The RTF spec became a gigantic mess because it was incomplete in places, vague in other places, and wrong (i.e., didn’t match what Word did) in others. Because of that, every programmer writing code to read/write RTF files made different reasonable assumptions, and we were left with a not so terribly portable spec.
I am hoping that in the case of WordML, we can get most developers to make the same assumptions. This will, at worst, leave us with two WordML specs in practice, the common assumptions that all non-Microsoft developers use, and the assumptions used by developers in the Word group. So, as you make assumptions of your own, please email me what you did and I will add it to the spec, as long as your assumptions do not conflict with an assumption already listed.

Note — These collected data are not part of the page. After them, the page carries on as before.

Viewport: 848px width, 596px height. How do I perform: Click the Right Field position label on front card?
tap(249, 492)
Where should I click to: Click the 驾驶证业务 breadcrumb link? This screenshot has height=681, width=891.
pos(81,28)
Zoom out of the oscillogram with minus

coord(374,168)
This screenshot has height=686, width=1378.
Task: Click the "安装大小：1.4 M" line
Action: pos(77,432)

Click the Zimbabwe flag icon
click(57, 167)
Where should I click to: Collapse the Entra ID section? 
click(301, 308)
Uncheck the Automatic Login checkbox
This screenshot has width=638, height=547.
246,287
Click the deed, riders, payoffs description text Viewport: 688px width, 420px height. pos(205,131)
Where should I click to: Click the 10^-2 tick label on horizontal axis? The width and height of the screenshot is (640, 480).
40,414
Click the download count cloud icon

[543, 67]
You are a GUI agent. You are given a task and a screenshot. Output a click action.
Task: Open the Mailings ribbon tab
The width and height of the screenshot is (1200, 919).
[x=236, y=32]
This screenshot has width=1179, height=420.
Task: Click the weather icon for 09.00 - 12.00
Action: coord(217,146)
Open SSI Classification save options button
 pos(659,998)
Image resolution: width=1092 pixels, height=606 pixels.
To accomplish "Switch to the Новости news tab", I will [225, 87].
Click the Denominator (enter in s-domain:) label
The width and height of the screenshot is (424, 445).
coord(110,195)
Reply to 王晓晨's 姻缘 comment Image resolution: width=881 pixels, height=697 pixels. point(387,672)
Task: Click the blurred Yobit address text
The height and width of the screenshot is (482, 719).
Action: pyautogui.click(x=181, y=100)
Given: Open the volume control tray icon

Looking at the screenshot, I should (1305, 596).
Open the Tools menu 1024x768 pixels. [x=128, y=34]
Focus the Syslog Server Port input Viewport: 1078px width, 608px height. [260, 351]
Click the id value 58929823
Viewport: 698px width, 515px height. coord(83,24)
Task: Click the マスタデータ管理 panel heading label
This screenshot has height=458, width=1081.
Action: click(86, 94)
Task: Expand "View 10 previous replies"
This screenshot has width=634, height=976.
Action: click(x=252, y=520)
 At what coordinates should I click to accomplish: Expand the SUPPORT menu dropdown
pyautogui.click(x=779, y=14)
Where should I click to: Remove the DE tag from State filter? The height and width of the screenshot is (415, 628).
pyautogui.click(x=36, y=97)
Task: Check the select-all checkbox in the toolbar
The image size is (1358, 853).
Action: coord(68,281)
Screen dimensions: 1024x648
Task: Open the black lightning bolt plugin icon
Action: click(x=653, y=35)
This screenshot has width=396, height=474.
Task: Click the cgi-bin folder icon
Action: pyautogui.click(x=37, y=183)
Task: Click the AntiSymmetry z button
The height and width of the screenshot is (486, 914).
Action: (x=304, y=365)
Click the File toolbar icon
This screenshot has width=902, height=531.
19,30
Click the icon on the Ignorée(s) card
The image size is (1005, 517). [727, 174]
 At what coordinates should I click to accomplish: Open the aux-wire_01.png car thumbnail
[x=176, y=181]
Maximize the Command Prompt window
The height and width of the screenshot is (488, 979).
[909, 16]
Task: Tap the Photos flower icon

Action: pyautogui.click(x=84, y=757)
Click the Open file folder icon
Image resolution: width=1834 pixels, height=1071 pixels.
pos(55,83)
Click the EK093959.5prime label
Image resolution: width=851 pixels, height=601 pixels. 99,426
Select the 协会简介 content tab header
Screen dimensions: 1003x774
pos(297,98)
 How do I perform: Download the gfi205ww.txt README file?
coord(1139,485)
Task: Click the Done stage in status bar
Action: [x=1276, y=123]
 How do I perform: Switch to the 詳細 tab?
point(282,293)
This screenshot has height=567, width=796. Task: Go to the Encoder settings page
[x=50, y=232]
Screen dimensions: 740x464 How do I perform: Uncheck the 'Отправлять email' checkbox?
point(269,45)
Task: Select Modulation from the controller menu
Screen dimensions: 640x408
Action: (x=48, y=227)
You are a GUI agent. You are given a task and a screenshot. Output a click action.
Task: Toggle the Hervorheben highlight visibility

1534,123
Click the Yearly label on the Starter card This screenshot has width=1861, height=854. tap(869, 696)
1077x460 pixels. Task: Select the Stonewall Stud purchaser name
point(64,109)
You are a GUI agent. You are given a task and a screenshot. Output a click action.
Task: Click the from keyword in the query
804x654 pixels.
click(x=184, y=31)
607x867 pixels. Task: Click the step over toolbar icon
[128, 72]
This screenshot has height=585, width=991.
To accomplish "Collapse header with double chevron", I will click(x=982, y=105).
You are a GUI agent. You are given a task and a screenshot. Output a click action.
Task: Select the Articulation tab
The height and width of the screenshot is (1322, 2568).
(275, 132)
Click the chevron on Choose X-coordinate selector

Note: The most up to date version of this document can be found at http://dave.thielen.com/articles/The%20WordML%20Spec.htm.
Questions
- To store an image in a WordML document, the .chm file says you use
<pict>
and it has a <binData> subnode. It has several other subnodes listed, but they are all irrelevant for a bitmap image. WordProcessingML.doc and any XML file saved by Word shows a <v:shapetype>
and a <v:shape>
subnode. But neither explains any of the attributes or subnodes of those two nodes. The VML schema lists all of the attributes and sub-nodes, but has no description for any of them. To store a bitmap in a WordML file, what attributes and sub-nodes need to be set and with what values? If I just guess on this based on saving a bunch of files, there are so many undocumented elements here, I'm guaranteed to guess wrong on some (details below on how I think an image should be written).
<instrText>
- Where can I find a list of what fields Word uses this for, and how to set all attributes and sub nodes in each case?
- For
<w:fldSimple w:instr=
, where can I find a list of all values Word 2003 supports? And for each value, a list of which child nodes it requires and/or uses.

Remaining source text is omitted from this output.